*THE DATA*
======

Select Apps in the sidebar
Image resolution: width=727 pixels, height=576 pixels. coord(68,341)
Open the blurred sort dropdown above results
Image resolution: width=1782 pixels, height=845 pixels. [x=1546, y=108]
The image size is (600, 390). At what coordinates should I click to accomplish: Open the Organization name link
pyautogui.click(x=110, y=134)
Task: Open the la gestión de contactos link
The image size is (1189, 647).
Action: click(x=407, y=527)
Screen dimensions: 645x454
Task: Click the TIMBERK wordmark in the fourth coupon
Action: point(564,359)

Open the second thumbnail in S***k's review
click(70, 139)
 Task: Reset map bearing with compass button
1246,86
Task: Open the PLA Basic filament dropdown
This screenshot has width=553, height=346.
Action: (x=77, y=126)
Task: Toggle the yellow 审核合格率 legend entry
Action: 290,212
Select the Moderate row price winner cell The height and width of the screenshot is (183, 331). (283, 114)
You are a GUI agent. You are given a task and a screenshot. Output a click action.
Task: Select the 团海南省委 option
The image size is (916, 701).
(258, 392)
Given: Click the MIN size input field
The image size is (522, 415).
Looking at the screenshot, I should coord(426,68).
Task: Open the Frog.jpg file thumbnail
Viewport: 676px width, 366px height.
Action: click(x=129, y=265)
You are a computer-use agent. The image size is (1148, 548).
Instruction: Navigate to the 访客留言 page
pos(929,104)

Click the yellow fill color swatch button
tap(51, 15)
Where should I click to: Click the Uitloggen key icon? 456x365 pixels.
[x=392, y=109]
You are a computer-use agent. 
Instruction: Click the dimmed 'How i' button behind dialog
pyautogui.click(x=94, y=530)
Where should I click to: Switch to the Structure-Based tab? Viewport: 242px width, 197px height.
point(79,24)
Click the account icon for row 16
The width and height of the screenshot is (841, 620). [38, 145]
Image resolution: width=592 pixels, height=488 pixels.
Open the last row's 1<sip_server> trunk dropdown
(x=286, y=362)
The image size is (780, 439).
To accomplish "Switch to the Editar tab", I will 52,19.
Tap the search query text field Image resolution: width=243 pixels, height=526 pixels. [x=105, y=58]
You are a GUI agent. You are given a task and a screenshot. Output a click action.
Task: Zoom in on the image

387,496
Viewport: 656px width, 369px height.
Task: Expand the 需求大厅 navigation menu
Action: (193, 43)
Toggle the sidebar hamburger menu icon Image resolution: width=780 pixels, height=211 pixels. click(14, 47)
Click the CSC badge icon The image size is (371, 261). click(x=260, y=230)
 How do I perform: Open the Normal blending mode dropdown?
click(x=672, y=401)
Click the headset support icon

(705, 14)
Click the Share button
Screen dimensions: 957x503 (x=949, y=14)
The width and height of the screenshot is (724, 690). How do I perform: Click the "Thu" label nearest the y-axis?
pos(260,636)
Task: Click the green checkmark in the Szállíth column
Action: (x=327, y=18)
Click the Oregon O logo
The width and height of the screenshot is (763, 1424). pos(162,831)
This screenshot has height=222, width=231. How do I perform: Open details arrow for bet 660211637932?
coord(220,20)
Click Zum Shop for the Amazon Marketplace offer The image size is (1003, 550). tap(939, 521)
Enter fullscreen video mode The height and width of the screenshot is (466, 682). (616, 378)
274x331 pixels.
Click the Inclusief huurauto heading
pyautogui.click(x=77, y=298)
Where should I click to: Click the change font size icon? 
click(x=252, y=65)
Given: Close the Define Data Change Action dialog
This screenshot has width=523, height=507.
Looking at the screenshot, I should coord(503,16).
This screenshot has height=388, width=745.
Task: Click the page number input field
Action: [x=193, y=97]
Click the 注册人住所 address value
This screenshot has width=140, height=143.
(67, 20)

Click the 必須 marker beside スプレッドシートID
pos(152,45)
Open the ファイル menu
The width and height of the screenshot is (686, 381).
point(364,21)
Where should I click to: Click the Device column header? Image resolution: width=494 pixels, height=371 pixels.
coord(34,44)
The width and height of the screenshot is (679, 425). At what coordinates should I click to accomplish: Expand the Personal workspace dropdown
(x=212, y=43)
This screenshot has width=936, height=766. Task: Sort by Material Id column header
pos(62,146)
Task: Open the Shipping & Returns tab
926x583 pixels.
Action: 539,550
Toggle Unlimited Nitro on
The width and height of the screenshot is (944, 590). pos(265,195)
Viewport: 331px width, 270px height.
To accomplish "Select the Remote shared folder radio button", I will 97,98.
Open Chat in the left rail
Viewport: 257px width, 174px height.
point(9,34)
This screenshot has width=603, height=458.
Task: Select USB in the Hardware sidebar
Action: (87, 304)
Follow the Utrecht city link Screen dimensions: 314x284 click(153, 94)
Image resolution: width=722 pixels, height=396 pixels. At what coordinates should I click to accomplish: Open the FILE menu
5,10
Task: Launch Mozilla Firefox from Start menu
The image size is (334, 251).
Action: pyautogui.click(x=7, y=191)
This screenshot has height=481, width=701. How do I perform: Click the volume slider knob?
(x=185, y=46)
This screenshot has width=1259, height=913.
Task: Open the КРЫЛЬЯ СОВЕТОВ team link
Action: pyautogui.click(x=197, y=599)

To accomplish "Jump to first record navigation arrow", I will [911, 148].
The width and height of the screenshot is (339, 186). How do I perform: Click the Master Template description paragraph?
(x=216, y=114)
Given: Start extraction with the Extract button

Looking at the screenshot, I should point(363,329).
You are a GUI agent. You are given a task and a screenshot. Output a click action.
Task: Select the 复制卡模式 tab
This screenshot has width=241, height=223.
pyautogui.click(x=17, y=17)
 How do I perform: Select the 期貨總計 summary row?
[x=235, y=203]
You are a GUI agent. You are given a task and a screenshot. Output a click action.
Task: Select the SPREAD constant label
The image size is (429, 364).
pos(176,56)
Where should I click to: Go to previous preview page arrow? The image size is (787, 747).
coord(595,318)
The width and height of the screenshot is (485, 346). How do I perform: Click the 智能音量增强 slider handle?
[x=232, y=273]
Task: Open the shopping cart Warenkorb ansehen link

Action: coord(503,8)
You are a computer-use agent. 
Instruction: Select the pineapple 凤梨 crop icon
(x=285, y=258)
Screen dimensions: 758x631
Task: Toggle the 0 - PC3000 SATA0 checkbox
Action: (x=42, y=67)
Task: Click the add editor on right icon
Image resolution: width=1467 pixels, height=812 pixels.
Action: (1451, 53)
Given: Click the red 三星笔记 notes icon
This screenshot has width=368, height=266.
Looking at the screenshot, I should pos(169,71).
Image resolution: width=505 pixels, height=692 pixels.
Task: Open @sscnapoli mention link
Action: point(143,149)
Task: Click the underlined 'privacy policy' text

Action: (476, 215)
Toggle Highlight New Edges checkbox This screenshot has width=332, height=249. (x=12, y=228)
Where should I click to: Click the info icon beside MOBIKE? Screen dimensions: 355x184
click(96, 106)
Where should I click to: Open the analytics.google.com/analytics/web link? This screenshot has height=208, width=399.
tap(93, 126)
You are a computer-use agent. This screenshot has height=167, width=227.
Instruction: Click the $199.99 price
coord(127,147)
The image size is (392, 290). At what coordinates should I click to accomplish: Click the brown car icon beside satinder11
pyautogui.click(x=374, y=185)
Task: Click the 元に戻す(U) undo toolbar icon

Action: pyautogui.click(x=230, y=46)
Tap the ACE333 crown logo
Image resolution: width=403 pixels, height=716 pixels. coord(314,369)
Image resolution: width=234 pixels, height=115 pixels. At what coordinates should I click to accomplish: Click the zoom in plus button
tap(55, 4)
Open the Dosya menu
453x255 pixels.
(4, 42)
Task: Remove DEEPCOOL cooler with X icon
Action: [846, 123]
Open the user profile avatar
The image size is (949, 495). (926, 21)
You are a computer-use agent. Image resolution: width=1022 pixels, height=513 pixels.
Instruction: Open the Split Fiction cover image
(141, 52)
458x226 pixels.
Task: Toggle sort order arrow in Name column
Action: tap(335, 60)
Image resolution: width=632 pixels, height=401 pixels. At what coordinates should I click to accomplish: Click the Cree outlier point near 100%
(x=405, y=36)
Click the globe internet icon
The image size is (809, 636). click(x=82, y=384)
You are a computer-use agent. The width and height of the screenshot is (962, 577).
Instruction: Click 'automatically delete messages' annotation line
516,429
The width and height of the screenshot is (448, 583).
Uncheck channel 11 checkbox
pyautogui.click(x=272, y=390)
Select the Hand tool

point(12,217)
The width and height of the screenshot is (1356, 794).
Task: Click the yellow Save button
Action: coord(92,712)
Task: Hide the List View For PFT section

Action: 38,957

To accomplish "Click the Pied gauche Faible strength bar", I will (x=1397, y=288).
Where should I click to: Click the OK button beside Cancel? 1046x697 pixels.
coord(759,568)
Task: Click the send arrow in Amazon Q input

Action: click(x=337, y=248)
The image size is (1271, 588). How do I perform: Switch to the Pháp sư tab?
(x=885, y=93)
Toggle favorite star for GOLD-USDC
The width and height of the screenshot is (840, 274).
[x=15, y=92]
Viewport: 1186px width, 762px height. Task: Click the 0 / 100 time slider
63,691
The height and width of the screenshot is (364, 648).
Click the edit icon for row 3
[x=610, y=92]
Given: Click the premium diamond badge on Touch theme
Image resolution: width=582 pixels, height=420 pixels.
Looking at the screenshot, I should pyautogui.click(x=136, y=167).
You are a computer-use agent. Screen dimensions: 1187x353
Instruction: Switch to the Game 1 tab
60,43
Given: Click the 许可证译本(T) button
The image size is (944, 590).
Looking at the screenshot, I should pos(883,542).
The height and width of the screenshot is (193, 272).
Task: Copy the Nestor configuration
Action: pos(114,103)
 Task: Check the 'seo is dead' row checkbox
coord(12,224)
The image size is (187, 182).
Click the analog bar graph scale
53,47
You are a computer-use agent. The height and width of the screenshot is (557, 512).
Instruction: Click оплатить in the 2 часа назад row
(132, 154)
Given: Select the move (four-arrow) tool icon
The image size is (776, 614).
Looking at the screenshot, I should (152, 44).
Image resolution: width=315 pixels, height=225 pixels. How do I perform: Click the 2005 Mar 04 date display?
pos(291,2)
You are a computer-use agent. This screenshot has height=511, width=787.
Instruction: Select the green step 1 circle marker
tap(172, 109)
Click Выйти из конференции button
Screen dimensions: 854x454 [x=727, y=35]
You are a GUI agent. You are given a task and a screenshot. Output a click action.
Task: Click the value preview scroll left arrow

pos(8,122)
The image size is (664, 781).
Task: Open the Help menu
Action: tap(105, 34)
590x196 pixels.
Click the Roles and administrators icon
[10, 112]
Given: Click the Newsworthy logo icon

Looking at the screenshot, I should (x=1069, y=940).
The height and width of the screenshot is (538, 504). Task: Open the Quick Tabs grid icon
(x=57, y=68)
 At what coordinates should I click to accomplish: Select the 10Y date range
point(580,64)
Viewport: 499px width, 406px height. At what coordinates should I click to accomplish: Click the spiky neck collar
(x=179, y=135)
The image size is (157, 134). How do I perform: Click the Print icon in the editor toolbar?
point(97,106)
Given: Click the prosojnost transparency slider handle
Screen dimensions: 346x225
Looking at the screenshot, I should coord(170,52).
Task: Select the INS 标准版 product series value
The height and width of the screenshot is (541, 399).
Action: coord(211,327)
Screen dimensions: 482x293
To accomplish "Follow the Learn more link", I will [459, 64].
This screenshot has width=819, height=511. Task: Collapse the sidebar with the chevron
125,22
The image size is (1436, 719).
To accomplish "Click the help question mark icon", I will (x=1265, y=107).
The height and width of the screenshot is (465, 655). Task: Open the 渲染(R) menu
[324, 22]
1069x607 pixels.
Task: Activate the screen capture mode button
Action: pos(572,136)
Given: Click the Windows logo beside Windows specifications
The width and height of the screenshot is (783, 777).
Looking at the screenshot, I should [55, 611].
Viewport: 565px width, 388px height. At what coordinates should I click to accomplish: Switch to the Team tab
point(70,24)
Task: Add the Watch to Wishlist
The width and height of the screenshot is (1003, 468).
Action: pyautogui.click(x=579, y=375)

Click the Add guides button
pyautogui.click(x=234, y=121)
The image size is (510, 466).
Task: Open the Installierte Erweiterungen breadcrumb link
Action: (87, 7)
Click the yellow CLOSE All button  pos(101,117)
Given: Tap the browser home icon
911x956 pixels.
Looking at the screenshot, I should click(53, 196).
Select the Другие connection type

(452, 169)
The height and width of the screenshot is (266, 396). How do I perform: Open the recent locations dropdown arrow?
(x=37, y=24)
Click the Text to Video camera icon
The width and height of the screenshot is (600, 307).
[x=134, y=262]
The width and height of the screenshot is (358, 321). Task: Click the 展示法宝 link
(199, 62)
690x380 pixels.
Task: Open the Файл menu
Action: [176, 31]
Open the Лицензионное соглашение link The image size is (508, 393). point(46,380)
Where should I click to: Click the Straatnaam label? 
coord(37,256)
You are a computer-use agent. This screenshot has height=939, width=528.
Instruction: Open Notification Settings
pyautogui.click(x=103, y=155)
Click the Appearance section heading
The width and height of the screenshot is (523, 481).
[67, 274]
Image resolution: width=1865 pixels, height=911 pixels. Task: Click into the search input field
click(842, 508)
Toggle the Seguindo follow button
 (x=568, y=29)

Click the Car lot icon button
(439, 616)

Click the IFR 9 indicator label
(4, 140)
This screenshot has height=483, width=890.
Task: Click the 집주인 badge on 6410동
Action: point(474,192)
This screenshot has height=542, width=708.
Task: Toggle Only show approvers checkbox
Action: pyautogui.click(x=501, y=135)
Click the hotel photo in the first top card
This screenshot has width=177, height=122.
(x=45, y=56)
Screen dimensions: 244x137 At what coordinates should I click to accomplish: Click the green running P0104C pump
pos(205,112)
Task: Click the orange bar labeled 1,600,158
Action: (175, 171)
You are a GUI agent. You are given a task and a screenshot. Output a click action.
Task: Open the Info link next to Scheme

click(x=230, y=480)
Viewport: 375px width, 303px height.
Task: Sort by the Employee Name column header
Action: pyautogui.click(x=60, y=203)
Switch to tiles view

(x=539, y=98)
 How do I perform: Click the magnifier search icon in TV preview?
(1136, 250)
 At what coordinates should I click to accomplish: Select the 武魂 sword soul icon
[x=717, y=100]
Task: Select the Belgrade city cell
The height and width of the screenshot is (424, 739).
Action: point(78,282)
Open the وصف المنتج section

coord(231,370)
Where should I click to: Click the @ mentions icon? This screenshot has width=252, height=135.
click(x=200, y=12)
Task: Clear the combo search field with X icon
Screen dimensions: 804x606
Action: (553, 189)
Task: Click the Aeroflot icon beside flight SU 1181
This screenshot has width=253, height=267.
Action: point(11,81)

======

*EXERCISE REQUIREMENTS*
Please transcribe the material line by line, exactly, from its opening line through the line that contains "Task: Open the PLA Basic filament dropdown".

*REPLY*
Select Apps in the sidebar
Image resolution: width=727 pixels, height=576 pixels. coord(68,341)
Open the blurred sort dropdown above results
Image resolution: width=1782 pixels, height=845 pixels. [x=1546, y=108]
The image size is (600, 390). At what coordinates should I click to accomplish: Open the Organization name link
pyautogui.click(x=110, y=134)
Task: Open the la gestión de contactos link
The image size is (1189, 647).
Action: click(x=407, y=527)
Screen dimensions: 645x454
Task: Click the TIMBERK wordmark in the fourth coupon
Action: point(564,359)

Open the second thumbnail in S***k's review
click(70, 139)
 Task: Reset map bearing with compass button
1246,86
Task: Open the PLA Basic filament dropdown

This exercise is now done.